SET OF TASKS =>
- 1) In the passage on health care spending, rewrite the part that opens with the words containing "Economists consider health" and closes with "in other countries.", changing "wealth" to "prosperity".
- 2) Translate this sentence from the passage on health care spending into Spanish: "Only individual consumers can really make such decisions — and there really is no wrong answer."
- 3) List every factor that the passage on health care spending says may influence a person's health care purchasing decision.

PASSAGE SHOWN =>
┄┄┄┄┄┄┄┄┄┄┄┄┄┄┄┄┄┄┄┄
Economists consider health care a “normal good,” meaning that spending rises or falls with income. As incomes rise, people demand more and better health care. America’s wealth determines its spending on healthcare. And we receive value for our money. If you’re sick, American health care is still the best in the world. For diseases such as cancer, heart disease, and AIDS, outcomes are far better in the U.S. than in other countries.

Of course much health care spending is wasted. Many of the drugs, procedures and services we purchase are relatively useless. Some may even do more harm than good.  But who is best placed to make that decision? After all, health care purchasing is based on a wide range of personal preferences, not all of which are measurable in terms of outcome. Pain tolerance, time away from work, desire to pursue certain activities, and even peace of mind may all influence my decision. Only individual consumers can really make such decisions — and there really is no wrong answer.
┄┄┄┄┄┄┄┄┄┄┄┄┄┄┄┄┄┄┄┄
Stored records:
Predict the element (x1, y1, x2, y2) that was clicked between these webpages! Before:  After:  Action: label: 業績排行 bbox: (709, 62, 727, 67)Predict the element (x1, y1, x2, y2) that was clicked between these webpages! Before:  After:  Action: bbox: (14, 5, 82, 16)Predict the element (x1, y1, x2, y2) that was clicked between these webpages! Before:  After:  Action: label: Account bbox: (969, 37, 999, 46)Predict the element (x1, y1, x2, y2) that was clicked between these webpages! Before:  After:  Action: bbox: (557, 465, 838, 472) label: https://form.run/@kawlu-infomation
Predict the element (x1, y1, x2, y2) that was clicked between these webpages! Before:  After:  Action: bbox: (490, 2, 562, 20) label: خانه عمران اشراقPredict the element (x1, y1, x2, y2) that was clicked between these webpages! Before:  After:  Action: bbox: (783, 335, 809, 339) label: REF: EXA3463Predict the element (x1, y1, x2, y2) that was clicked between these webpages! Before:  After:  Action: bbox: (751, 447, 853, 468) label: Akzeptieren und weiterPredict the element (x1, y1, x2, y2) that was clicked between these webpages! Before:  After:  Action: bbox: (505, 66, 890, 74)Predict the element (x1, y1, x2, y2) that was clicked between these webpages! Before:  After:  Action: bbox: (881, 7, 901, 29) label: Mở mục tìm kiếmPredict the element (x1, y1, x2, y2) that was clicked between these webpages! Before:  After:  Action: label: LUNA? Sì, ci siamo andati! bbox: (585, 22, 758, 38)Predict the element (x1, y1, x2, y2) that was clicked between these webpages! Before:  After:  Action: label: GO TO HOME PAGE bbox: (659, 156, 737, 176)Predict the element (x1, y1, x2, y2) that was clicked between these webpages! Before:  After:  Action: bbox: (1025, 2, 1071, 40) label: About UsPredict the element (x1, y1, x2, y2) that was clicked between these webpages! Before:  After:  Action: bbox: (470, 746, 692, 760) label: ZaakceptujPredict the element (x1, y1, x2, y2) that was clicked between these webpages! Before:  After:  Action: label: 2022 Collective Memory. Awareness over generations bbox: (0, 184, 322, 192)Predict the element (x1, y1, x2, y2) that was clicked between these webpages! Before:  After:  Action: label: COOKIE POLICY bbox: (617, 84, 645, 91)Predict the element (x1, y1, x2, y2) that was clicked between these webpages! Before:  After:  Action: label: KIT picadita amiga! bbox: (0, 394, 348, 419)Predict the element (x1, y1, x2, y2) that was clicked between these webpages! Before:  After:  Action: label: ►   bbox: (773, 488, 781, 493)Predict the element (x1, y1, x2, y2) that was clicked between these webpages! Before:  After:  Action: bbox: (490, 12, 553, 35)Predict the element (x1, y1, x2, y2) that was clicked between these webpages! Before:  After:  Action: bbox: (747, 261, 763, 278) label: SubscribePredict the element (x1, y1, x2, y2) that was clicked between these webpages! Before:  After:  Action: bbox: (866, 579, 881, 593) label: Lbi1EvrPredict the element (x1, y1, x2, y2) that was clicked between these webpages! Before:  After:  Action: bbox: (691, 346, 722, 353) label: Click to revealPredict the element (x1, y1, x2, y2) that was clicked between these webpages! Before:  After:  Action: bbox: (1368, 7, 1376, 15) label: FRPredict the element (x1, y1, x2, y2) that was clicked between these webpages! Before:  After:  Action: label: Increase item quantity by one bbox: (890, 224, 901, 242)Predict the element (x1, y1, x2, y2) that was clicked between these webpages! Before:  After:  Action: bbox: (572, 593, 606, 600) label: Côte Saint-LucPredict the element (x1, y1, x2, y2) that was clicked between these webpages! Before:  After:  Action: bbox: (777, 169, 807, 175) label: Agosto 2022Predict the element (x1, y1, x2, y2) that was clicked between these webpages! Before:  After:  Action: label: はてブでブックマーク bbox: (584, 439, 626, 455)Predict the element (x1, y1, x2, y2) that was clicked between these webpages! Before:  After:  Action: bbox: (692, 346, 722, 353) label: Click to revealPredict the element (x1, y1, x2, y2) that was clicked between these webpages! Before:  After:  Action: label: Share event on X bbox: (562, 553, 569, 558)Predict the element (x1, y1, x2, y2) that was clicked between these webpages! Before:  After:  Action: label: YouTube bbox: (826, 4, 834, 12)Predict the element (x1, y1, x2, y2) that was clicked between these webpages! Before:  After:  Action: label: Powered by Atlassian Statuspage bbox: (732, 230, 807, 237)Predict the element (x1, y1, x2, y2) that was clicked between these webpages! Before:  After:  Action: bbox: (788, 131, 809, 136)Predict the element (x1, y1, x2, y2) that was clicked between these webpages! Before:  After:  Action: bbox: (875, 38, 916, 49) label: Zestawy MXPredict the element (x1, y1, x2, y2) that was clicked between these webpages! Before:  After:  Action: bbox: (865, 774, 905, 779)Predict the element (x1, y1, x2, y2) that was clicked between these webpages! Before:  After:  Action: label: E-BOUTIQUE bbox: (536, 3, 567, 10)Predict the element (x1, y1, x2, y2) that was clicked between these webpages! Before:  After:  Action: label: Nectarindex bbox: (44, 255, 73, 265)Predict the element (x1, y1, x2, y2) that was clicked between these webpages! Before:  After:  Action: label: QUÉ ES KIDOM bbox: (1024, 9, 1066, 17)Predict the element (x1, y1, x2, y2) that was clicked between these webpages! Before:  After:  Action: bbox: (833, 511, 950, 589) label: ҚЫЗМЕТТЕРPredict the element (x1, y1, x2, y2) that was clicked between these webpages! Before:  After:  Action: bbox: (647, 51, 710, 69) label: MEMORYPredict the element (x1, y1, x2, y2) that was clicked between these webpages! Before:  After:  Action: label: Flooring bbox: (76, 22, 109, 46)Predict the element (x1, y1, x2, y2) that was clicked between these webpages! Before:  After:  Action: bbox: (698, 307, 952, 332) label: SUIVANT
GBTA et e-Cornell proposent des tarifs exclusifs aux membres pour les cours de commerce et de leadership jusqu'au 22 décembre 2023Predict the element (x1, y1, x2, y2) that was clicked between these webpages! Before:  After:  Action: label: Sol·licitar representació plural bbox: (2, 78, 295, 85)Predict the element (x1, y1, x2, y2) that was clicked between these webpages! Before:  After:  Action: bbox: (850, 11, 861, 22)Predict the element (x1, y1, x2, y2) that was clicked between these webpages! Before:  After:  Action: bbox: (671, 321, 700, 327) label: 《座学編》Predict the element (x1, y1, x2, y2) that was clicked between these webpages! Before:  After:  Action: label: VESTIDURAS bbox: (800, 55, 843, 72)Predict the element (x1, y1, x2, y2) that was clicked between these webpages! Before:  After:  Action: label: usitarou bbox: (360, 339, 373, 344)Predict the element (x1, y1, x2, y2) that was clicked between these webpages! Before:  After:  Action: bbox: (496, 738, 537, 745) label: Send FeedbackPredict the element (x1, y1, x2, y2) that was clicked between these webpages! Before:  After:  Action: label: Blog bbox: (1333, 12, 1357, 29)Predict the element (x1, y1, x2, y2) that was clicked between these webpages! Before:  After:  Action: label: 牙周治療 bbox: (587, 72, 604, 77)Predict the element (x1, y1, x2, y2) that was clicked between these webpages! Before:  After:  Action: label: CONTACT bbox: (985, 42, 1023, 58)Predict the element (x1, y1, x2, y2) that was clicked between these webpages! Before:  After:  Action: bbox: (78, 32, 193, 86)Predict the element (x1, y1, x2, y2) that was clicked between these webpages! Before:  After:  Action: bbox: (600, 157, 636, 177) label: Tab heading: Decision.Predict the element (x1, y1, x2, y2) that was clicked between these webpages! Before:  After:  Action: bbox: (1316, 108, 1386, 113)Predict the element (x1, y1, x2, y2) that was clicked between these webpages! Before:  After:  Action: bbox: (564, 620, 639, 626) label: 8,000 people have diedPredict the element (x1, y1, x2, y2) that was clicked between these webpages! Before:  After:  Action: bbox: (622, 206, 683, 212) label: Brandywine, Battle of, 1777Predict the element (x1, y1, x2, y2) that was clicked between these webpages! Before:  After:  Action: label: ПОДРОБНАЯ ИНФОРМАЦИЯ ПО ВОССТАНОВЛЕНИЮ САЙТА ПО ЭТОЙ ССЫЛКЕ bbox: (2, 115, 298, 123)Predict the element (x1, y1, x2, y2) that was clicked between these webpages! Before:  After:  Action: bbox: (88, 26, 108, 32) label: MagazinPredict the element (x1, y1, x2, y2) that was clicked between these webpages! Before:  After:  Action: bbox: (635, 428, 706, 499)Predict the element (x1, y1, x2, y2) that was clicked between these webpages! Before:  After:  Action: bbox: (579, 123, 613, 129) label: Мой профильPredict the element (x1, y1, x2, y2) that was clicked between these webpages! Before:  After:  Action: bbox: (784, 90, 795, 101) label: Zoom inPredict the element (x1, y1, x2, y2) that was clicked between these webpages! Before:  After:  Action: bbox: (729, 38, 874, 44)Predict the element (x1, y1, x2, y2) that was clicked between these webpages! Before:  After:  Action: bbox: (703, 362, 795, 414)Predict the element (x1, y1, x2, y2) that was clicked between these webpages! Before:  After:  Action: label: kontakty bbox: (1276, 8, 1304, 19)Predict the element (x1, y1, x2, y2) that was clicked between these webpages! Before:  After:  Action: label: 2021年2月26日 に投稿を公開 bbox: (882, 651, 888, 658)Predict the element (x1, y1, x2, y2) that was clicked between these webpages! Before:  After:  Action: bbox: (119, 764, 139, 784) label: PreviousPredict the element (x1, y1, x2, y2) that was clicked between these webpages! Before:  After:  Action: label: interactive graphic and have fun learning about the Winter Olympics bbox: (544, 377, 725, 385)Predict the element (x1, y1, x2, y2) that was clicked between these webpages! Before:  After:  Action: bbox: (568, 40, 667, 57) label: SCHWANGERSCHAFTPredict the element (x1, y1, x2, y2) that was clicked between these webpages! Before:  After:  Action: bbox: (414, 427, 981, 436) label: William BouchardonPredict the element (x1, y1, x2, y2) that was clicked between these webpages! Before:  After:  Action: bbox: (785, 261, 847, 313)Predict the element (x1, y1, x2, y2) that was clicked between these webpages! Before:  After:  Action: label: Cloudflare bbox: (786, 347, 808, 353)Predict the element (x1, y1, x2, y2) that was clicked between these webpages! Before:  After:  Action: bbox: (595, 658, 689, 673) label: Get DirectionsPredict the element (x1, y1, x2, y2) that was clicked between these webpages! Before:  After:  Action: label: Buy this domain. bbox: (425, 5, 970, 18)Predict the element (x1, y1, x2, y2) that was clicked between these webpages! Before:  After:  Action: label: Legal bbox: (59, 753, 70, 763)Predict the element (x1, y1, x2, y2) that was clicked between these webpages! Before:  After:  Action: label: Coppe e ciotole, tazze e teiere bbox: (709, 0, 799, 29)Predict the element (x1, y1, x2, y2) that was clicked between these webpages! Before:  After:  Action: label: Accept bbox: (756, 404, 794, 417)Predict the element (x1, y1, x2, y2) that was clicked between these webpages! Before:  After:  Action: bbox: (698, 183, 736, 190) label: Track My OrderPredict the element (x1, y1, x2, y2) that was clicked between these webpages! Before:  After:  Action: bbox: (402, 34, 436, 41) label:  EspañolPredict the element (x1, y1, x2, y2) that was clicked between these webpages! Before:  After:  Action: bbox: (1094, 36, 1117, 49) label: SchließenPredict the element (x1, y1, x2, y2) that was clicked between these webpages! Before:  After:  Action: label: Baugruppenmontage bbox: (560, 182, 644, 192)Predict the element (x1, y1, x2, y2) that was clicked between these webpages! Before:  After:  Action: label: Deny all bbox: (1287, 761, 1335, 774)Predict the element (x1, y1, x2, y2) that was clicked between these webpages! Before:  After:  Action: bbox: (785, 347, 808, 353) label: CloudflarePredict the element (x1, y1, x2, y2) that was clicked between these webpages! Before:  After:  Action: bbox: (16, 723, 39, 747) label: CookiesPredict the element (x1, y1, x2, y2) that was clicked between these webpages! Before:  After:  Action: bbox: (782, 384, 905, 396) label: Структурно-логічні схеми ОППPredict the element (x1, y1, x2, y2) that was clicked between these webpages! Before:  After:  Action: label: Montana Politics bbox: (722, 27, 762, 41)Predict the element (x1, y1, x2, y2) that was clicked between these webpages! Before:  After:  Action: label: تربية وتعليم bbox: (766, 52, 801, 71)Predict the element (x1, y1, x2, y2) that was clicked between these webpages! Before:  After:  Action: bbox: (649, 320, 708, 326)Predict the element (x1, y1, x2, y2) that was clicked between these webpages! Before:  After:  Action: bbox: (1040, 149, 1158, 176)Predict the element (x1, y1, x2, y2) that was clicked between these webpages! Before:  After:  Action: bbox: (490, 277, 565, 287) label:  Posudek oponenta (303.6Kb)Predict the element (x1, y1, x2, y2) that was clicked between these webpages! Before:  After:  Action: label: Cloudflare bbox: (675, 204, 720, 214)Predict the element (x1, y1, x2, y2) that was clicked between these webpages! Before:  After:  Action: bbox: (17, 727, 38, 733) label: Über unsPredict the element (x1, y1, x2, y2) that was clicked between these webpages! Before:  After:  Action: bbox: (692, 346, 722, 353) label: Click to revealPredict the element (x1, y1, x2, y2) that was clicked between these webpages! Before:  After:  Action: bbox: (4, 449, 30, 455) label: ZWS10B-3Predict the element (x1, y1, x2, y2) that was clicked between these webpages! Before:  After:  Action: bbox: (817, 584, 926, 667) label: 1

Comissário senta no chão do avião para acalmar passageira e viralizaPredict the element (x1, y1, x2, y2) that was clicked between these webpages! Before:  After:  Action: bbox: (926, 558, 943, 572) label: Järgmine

┄┄┄┄┄┄┄┄┄┄┄┄┄┄┄┄┄┄┄┄
PER-TASK OUTPUTS =>
- 1)
Economists consider health care a “normal good,” meaning that spending rises or falls with income. As incomes rise, people demand more and better health care. America’s prosperity determines its spending on healthcare. And we receive value for our money. If you’re sick, American health care is still the best in the world. For diseases such as cancer, heart disease, and AIDS, outcomes are far better in the U.S. than in other countries.

- 2) Solo los consumidores individuales pueden realmente tomar tales decisiones, y en realidad no hay una respuesta equivocada.

- 3)
- Pain tolerance
- Time away from work
- Desire to pursue certain activities
- Peace of mind